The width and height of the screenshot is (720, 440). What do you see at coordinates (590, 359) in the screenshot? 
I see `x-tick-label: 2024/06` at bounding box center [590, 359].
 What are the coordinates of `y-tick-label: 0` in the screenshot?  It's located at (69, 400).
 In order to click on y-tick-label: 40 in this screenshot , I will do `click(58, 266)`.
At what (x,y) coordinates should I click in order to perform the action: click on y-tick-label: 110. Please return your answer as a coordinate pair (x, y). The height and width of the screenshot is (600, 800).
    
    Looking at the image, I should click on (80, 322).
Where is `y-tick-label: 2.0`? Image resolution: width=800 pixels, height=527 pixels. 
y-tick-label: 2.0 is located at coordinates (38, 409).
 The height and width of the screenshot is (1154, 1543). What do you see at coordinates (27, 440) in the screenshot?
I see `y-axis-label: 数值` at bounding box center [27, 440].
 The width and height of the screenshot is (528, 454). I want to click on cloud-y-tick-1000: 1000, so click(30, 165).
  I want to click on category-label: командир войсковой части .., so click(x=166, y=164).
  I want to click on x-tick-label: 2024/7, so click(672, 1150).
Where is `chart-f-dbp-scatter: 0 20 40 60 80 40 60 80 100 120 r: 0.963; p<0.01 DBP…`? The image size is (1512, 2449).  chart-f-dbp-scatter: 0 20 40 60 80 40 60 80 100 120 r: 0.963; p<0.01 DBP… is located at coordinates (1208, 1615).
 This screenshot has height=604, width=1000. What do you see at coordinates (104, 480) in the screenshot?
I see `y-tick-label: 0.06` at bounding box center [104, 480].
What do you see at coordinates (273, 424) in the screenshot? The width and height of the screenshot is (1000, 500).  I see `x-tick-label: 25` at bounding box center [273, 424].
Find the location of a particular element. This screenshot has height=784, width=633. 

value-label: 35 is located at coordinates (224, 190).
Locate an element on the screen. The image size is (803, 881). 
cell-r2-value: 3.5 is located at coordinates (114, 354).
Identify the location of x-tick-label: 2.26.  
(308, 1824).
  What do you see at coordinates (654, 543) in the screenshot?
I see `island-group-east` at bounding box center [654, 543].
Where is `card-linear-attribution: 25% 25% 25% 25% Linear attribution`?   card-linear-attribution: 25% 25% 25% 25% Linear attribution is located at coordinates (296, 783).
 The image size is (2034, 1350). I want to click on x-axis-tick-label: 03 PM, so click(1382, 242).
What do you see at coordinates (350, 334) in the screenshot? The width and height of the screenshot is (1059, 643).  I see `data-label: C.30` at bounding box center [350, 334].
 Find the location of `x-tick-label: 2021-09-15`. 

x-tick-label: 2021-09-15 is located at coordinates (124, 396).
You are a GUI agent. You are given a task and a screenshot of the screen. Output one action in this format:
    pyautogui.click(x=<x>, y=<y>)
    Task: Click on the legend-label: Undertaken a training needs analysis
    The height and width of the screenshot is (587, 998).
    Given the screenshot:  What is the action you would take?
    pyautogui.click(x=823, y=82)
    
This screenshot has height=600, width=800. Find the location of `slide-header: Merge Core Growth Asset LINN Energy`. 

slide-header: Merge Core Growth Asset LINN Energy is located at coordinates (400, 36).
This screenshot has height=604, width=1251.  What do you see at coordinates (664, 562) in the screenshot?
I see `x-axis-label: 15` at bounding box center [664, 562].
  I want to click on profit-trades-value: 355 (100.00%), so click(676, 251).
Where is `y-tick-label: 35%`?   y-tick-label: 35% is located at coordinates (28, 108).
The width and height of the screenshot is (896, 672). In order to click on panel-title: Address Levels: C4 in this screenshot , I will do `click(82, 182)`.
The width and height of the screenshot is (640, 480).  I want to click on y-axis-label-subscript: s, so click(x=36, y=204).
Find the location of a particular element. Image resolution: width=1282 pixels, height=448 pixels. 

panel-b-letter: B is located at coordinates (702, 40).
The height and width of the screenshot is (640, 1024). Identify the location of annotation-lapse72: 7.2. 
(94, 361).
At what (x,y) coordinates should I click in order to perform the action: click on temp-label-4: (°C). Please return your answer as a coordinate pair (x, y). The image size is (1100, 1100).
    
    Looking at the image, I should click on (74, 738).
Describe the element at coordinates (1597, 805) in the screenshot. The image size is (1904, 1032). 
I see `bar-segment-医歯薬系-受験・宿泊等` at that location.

================

PROBLEM STATEMENT —
Output the material above as a numbered list with one line per item, omitting blank lines.

ANSWER AREA —
1. The width and height of the screenshot is (720, 440). What do you see at coordinates (590, 359) in the screenshot? 
2. I see `x-tick-label: 2024/06` at bounding box center [590, 359].
3.  What are the coordinates of `y-tick-label: 0` in the screenshot?  It's located at (69, 400).
4.  In order to click on y-tick-label: 40 in this screenshot , I will do `click(58, 266)`.
5. At what (x,y) coordinates should I click in order to perform the action: click on y-tick-label: 110. Please return your answer as a coordinate pair (x, y). The height and width of the screenshot is (600, 800).
6.     Looking at the image, I should click on (80, 322).
7. Where is `y-tick-label: 2.0`? Image resolution: width=800 pixels, height=527 pixels. 
8. y-tick-label: 2.0 is located at coordinates (38, 409).
9.  The height and width of the screenshot is (1154, 1543). What do you see at coordinates (27, 440) in the screenshot?
10. I see `y-axis-label: 数值` at bounding box center [27, 440].
11.  The width and height of the screenshot is (528, 454). I want to click on cloud-y-tick-1000: 1000, so click(30, 165).
12.   I want to click on category-label: командир войсковой части .., so click(x=166, y=164).
13.   I want to click on x-tick-label: 2024/7, so click(672, 1150).
14. Where is `chart-f-dbp-scatter: 0 20 40 60 80 40 60 80 100 120 r: 0.963; p<0.01 DBP…`? The image size is (1512, 2449).  chart-f-dbp-scatter: 0 20 40 60 80 40 60 80 100 120 r: 0.963; p<0.01 DBP… is located at coordinates (1208, 1615).
15.  This screenshot has height=604, width=1000. What do you see at coordinates (104, 480) in the screenshot?
16. I see `y-tick-label: 0.06` at bounding box center [104, 480].
17. What do you see at coordinates (273, 424) in the screenshot? The width and height of the screenshot is (1000, 500).  I see `x-tick-label: 25` at bounding box center [273, 424].
18. Find the location of a particular element. This screenshot has height=784, width=633. 
19. value-label: 35 is located at coordinates (224, 190).
20. Locate an element on the screen. The image size is (803, 881). 
21. cell-r2-value: 3.5 is located at coordinates (114, 354).
22. Identify the location of x-tick-label: 2.26.  
23. (308, 1824).
24.   What do you see at coordinates (654, 543) in the screenshot?
25. I see `island-group-east` at bounding box center [654, 543].
26. Where is `card-linear-attribution: 25% 25% 25% 25% Linear attribution`?   card-linear-attribution: 25% 25% 25% 25% Linear attribution is located at coordinates (296, 783).
27.  The image size is (2034, 1350). I want to click on x-axis-tick-label: 03 PM, so click(1382, 242).
28. What do you see at coordinates (350, 334) in the screenshot? The width and height of the screenshot is (1059, 643).  I see `data-label: C.30` at bounding box center [350, 334].
29.  Find the location of `x-tick-label: 2021-09-15`. 
30. x-tick-label: 2021-09-15 is located at coordinates (124, 396).
31. You are a GUI agent. You are given a task and a screenshot of the screen. Output one action in this format:
32.     pyautogui.click(x=<x>, y=<y>)
33.     Task: Click on the legend-label: Undertaken a training needs analysis
34.     The height and width of the screenshot is (587, 998).
35.     Given the screenshot:  What is the action you would take?
36.     pyautogui.click(x=823, y=82)
37. This screenshot has height=600, width=800. Find the location of `slide-header: Merge Core Growth Asset LINN Energy`. 
38. slide-header: Merge Core Growth Asset LINN Energy is located at coordinates (400, 36).
39. This screenshot has height=604, width=1251.  What do you see at coordinates (664, 562) in the screenshot?
40. I see `x-axis-label: 15` at bounding box center [664, 562].
41.   I want to click on profit-trades-value: 355 (100.00%), so click(676, 251).
42. Where is `y-tick-label: 35%`?   y-tick-label: 35% is located at coordinates (28, 108).
43. The width and height of the screenshot is (896, 672). In order to click on panel-title: Address Levels: C4 in this screenshot , I will do `click(82, 182)`.
44. The width and height of the screenshot is (640, 480).  I want to click on y-axis-label-subscript: s, so click(x=36, y=204).
45. Find the location of a particular element. Image resolution: width=1282 pixels, height=448 pixels. 
46. panel-b-letter: B is located at coordinates (702, 40).
47. The height and width of the screenshot is (640, 1024). Identify the location of annotation-lapse72: 7.2. 
48. (94, 361).
49. At what (x,y) coordinates should I click in order to perform the action: click on temp-label-4: (°C). Please return your answer as a coordinate pair (x, y). The image size is (1100, 1100).
50.     Looking at the image, I should click on (74, 738).
51. Describe the element at coordinates (1597, 805) in the screenshot. The image size is (1904, 1032). 
52. I see `bar-segment-医歯薬系-受験・宿泊等` at that location.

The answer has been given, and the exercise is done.